▸ INPUT DATA
=-=-=-=-=
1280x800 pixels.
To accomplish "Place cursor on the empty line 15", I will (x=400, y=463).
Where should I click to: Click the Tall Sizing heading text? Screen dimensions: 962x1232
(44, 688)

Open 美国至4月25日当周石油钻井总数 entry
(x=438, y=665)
=-=-=-=-=
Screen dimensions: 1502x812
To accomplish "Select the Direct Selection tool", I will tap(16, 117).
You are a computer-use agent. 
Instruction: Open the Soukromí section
=-=-=-=-=
▸ WORK REQUEST
All lines in the listing above from the line containing "Screen dimensions: 1502x812" to the line containing "Instruction: Open the Soukromí section", inclusive, should be retyped exactly; no other lines should appear.

▸ RESPONSE
Screen dimensions: 1502x812
To accomplish "Select the Direct Selection tool", I will tap(16, 117).
You are a computer-use agent. 
Instruction: Open the Soukromí section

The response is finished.